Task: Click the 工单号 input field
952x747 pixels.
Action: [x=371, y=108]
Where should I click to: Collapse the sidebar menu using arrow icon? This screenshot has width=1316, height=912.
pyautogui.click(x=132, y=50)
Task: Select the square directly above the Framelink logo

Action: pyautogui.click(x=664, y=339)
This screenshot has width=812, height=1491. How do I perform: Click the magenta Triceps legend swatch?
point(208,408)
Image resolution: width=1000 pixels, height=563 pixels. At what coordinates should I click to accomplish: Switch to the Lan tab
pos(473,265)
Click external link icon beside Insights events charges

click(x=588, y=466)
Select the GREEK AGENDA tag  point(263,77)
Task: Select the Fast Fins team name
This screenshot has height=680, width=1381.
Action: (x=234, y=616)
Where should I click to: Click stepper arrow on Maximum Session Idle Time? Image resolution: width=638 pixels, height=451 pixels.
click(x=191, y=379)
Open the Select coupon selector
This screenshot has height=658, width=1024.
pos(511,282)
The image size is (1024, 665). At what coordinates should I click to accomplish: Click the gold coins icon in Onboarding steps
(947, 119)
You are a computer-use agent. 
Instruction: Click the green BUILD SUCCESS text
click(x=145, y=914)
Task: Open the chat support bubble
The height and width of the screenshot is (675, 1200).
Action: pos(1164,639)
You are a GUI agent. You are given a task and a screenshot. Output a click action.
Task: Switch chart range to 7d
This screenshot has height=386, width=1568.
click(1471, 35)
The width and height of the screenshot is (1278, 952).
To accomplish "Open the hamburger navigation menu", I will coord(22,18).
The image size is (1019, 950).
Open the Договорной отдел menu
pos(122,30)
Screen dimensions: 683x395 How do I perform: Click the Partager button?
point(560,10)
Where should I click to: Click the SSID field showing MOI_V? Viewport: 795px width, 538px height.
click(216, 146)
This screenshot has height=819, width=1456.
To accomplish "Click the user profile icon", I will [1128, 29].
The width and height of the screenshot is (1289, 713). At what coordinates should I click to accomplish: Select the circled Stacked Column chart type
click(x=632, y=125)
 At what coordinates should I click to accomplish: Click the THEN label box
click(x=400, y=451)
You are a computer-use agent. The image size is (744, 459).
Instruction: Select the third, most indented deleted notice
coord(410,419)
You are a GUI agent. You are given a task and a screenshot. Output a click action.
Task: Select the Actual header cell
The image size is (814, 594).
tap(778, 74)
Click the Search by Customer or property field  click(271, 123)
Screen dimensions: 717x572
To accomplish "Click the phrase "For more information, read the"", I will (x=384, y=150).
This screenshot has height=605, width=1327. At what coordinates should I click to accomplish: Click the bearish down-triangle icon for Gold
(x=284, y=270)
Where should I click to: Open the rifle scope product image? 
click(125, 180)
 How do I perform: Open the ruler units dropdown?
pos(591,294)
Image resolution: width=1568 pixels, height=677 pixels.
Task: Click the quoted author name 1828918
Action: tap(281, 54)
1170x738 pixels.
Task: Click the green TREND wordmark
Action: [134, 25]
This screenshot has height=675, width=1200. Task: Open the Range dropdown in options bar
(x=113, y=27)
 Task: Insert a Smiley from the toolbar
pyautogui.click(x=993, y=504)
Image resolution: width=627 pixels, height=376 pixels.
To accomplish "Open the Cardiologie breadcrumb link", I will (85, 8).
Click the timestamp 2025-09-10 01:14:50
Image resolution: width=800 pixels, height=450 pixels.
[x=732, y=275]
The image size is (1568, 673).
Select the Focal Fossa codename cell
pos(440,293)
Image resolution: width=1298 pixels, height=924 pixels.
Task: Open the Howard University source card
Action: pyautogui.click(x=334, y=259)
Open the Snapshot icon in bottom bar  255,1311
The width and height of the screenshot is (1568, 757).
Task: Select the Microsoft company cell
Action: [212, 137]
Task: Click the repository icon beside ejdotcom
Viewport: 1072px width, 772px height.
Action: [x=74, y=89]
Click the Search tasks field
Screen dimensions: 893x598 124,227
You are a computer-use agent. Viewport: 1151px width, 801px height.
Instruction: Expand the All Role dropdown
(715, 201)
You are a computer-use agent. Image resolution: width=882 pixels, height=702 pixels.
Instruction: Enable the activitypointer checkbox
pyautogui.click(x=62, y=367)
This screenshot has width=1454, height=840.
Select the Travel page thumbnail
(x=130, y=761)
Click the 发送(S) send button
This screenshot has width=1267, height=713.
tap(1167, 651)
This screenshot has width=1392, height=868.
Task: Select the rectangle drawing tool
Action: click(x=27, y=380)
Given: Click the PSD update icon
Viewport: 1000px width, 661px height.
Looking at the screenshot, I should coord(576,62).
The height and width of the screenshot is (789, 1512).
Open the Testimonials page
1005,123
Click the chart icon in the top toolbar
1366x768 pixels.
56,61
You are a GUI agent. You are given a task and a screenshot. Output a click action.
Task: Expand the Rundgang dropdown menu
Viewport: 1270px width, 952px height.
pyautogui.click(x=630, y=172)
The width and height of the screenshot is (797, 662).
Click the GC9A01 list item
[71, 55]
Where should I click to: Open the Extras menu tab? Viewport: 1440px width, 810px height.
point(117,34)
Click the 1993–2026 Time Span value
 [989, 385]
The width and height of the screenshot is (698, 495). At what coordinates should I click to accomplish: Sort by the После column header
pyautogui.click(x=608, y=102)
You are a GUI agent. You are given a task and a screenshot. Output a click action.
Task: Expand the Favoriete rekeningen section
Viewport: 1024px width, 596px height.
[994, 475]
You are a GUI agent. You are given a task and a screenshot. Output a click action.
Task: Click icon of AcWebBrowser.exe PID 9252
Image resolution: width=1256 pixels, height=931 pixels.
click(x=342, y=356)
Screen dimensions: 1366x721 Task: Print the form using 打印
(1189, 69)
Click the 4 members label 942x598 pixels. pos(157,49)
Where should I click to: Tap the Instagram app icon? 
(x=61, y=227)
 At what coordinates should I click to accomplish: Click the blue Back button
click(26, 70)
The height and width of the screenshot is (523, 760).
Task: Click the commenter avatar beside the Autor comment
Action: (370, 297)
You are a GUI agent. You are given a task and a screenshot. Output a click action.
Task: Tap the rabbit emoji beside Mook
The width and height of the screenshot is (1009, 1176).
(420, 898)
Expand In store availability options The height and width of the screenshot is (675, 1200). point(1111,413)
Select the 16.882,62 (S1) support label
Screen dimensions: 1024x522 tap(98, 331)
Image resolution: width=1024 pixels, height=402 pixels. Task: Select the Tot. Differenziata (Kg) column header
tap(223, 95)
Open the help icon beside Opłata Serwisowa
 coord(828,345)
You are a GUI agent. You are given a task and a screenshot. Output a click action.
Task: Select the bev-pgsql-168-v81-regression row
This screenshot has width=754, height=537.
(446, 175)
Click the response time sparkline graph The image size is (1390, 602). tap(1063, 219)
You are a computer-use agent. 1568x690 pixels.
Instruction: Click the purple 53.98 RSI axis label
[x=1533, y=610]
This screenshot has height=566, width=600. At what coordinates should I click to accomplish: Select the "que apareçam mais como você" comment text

+-------+

_Activity_
Copy each line in the entries above where "computer" turns up.

_Reply to the task_
You are a computer-use agent. 
You are a computer-use agent. The image size is (744, 459).
You are a computer-use agent. Viewport: 1151px width, 801px height.
You are a computer-use agent. Image resolution: width=882 pixels, height=702 pixels.
You are a computer-use agent. 1568x690 pixels.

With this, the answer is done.